Exercise requirements: Check every line of the data below for the word "computer" and say how many have it, without further comment.

[[ The records, beginning ]]

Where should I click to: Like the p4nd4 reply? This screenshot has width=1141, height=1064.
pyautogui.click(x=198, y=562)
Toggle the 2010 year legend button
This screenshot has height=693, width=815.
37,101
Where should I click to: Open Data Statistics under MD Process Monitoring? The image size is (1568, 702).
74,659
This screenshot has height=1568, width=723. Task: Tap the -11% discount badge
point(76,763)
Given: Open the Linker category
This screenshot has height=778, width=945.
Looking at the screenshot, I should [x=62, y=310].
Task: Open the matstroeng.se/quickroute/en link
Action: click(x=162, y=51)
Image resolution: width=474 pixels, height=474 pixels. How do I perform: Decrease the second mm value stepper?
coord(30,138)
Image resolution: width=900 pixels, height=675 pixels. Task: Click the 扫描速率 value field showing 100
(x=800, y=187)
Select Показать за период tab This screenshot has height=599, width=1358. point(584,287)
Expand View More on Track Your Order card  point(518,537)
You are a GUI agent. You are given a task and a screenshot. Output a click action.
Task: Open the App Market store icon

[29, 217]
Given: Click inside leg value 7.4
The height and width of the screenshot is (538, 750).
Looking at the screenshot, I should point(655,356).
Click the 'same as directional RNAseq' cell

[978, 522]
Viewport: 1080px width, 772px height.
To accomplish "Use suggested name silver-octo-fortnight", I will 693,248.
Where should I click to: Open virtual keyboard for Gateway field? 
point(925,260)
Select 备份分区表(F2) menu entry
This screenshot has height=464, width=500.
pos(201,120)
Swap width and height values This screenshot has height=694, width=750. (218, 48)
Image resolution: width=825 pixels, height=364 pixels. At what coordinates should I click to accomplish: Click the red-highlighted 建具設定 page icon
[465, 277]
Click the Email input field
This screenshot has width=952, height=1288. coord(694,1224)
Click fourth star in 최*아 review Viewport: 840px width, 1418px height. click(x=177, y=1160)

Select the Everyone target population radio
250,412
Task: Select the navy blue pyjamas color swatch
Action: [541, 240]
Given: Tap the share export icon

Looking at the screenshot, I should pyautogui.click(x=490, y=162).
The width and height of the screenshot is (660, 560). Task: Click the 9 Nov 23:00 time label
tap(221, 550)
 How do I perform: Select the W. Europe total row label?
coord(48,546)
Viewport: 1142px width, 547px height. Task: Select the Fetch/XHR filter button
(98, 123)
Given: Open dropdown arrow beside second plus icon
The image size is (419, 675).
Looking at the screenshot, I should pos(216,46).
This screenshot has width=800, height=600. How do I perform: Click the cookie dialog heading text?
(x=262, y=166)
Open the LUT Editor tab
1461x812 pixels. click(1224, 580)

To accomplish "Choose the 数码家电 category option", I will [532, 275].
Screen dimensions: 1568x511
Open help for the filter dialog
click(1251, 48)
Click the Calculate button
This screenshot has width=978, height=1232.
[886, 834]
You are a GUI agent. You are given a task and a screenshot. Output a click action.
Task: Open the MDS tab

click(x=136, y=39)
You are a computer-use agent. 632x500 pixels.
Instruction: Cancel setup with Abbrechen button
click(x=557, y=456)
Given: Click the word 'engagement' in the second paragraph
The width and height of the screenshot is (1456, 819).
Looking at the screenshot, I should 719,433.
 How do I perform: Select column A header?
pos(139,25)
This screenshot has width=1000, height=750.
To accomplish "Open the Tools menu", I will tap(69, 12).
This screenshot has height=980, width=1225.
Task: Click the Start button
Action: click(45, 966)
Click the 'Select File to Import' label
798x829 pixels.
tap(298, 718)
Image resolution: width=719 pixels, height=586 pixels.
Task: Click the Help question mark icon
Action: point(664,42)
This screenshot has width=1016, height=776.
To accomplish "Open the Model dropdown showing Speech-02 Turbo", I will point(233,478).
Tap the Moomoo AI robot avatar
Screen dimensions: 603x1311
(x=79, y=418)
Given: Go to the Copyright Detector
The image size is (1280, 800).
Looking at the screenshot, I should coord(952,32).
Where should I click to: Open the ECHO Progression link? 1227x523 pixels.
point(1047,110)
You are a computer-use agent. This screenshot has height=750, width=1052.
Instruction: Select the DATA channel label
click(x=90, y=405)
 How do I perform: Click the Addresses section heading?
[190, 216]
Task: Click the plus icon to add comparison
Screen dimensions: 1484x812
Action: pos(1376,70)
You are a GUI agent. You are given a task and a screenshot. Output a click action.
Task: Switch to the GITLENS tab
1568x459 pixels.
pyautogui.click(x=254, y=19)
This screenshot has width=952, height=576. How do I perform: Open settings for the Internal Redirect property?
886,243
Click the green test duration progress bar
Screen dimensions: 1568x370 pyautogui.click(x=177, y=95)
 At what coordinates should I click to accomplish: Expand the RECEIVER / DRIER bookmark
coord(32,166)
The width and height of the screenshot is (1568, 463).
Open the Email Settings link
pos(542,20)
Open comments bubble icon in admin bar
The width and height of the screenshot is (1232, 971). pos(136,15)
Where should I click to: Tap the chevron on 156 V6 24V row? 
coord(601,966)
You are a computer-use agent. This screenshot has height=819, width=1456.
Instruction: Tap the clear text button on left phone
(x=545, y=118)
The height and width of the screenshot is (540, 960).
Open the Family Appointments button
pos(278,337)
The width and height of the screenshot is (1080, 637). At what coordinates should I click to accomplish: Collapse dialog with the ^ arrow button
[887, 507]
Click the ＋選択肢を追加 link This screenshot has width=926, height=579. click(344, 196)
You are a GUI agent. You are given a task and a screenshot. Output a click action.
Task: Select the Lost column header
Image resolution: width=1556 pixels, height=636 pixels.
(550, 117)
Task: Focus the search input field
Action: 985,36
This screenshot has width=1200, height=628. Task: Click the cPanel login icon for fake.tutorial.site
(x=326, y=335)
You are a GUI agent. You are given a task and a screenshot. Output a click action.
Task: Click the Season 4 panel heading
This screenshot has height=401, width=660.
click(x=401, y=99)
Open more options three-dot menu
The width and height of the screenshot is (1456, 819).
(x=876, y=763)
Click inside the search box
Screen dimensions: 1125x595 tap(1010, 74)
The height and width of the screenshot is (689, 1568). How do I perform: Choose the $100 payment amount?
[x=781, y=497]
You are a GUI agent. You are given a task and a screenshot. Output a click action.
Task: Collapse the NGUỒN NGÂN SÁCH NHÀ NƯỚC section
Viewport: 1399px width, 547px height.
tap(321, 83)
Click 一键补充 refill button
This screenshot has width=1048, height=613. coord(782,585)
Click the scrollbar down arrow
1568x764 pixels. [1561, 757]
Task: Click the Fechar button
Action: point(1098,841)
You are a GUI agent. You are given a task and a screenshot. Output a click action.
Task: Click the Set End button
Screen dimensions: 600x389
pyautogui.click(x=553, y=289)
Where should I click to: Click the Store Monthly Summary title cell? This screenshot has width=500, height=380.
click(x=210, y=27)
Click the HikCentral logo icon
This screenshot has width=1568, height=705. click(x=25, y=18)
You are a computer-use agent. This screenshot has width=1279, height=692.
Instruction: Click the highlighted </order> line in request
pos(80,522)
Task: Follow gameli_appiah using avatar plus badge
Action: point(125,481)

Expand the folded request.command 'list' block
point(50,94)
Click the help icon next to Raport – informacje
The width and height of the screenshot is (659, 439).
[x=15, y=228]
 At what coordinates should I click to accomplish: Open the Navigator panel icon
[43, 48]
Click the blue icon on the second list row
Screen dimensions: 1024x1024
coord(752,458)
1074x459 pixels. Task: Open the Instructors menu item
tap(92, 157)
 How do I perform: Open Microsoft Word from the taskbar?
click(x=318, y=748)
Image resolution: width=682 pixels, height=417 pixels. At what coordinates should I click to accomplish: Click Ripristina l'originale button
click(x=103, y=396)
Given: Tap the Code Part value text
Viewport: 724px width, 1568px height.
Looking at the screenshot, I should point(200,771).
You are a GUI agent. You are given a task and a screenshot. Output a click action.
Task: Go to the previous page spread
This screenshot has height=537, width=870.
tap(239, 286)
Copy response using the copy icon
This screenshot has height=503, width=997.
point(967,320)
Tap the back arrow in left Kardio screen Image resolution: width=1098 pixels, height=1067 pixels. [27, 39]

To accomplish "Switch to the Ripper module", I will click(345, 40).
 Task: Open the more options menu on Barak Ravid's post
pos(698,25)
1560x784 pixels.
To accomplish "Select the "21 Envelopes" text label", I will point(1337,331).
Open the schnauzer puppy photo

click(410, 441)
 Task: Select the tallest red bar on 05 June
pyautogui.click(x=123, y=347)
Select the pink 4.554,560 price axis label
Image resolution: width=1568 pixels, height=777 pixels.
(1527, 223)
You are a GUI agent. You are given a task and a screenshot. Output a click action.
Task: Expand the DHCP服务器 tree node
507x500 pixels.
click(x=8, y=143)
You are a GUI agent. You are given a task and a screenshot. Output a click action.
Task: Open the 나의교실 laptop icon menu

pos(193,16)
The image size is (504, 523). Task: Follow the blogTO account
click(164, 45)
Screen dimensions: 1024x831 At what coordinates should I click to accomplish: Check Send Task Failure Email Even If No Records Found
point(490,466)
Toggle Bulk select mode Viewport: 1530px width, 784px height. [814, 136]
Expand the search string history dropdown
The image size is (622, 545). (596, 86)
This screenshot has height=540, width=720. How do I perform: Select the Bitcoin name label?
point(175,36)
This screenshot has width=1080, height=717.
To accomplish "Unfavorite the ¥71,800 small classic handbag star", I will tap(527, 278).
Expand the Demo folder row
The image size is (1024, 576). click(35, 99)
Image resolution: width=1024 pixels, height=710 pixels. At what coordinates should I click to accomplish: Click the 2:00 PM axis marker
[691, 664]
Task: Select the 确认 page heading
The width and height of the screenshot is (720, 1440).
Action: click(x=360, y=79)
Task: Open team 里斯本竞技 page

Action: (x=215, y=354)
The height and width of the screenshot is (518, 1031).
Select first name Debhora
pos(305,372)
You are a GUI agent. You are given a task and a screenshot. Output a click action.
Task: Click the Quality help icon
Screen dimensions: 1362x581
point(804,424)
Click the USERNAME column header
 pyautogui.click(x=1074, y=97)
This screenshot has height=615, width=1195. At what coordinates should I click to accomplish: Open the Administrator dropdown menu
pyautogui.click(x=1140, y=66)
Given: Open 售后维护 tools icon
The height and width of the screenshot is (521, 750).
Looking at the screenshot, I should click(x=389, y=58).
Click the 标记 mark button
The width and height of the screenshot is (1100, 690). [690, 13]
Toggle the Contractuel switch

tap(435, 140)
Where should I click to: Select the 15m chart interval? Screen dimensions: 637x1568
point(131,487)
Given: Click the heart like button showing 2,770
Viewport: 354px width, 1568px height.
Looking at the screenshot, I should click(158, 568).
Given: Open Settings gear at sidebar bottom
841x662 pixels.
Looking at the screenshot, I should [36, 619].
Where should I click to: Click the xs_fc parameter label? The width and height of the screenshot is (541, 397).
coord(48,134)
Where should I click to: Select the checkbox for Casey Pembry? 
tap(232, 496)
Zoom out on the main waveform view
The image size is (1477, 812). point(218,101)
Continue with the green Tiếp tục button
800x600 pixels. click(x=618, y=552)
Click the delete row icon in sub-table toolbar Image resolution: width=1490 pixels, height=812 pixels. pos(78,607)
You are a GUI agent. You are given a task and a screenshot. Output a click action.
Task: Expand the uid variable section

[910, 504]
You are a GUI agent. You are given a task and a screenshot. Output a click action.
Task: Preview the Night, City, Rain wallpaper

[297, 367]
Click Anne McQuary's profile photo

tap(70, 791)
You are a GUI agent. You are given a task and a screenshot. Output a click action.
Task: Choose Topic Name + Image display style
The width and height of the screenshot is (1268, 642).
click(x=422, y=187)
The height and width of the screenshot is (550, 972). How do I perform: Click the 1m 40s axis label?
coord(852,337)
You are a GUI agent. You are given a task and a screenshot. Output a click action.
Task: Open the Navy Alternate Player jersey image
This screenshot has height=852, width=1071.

[[ The records, end ]]

Written response: 4